— WHAT THIS TASK INVOLVES —
Transcribe the data that follows. Match it character for character.

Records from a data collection
[Start of section]
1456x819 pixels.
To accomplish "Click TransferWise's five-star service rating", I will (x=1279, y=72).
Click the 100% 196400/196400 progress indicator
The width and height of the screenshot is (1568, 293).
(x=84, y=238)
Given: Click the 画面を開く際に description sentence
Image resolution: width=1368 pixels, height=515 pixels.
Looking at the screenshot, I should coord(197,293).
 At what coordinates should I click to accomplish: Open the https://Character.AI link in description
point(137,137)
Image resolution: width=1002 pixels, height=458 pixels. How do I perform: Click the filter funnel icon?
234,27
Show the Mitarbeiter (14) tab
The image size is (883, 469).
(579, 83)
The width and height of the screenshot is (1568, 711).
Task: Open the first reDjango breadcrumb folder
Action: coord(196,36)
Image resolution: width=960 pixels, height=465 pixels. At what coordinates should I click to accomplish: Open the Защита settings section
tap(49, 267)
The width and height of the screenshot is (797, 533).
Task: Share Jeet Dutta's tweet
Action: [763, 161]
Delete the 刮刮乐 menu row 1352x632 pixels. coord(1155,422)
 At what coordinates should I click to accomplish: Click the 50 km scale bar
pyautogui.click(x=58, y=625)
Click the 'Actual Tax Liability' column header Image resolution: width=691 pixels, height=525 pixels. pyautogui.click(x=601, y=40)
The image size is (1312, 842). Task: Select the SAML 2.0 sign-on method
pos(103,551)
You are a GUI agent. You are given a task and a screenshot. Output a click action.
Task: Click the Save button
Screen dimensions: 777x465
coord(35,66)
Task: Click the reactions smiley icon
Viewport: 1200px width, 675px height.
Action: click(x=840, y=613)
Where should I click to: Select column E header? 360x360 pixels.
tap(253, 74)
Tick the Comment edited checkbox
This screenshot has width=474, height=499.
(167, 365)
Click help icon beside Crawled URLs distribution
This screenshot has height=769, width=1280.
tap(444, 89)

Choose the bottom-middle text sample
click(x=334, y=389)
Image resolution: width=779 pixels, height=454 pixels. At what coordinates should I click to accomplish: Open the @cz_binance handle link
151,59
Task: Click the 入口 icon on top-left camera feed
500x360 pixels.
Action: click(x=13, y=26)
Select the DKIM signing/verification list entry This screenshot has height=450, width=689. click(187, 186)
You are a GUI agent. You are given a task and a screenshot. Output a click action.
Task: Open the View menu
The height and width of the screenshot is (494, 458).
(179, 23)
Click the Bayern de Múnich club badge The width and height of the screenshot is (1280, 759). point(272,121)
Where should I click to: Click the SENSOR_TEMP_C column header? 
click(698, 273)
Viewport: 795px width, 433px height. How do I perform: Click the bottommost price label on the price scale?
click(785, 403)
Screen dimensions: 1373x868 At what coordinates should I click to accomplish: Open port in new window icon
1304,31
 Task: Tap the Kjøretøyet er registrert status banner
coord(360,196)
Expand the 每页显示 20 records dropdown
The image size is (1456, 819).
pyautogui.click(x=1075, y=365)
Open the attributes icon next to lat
[End of section]
— RESULT FOR THIS EXERCISE —
1456x819 pixels.
To accomplish "Click TransferWise's five-star service rating", I will (x=1279, y=72).
Click the 100% 196400/196400 progress indicator
The width and height of the screenshot is (1568, 293).
(x=84, y=238)
Given: Click the 画面を開く際に description sentence
Image resolution: width=1368 pixels, height=515 pixels.
Looking at the screenshot, I should coord(197,293).
 At what coordinates should I click to accomplish: Open the https://Character.AI link in description
point(137,137)
Image resolution: width=1002 pixels, height=458 pixels. How do I perform: Click the filter funnel icon?
234,27
Show the Mitarbeiter (14) tab
The image size is (883, 469).
(579, 83)
The width and height of the screenshot is (1568, 711).
Task: Open the first reDjango breadcrumb folder
Action: coord(196,36)
Image resolution: width=960 pixels, height=465 pixels. At what coordinates should I click to accomplish: Open the Защита settings section
tap(49, 267)
The width and height of the screenshot is (797, 533).
Task: Share Jeet Dutta's tweet
Action: [763, 161]
Delete the 刮刮乐 menu row 1352x632 pixels. coord(1155,422)
 At what coordinates should I click to accomplish: Click the 50 km scale bar
pyautogui.click(x=58, y=625)
Click the 'Actual Tax Liability' column header Image resolution: width=691 pixels, height=525 pixels. pyautogui.click(x=601, y=40)
The image size is (1312, 842). Task: Select the SAML 2.0 sign-on method
pos(103,551)
You are a GUI agent. You are given a task and a screenshot. Output a click action.
Task: Click the Save button
Screen dimensions: 777x465
coord(35,66)
Task: Click the reactions smiley icon
Viewport: 1200px width, 675px height.
Action: click(x=840, y=613)
Where should I click to: Select column E header? 360x360 pixels.
tap(253, 74)
Tick the Comment edited checkbox
This screenshot has width=474, height=499.
(167, 365)
Click help icon beside Crawled URLs distribution
This screenshot has height=769, width=1280.
tap(444, 89)

Choose the bottom-middle text sample
click(x=334, y=389)
Image resolution: width=779 pixels, height=454 pixels. At what coordinates should I click to accomplish: Open the @cz_binance handle link
151,59
Task: Click the 入口 icon on top-left camera feed
500x360 pixels.
Action: click(x=13, y=26)
Select the DKIM signing/verification list entry This screenshot has height=450, width=689. click(187, 186)
You are a GUI agent. You are given a task and a screenshot. Output a click action.
Task: Open the View menu
The height and width of the screenshot is (494, 458).
(179, 23)
Click the Bayern de Múnich club badge The width and height of the screenshot is (1280, 759). point(272,121)
Where should I click to: Click the SENSOR_TEMP_C column header? 
click(698, 273)
Viewport: 795px width, 433px height. How do I perform: Click the bottommost price label on the price scale?
click(785, 403)
Screen dimensions: 1373x868 At what coordinates should I click to accomplish: Open port in new window icon
1304,31
 Task: Tap the Kjøretøyet er registrert status banner
coord(360,196)
Expand the 每页显示 20 records dropdown
The image size is (1456, 819).
pyautogui.click(x=1075, y=365)
Open the attributes icon next to lat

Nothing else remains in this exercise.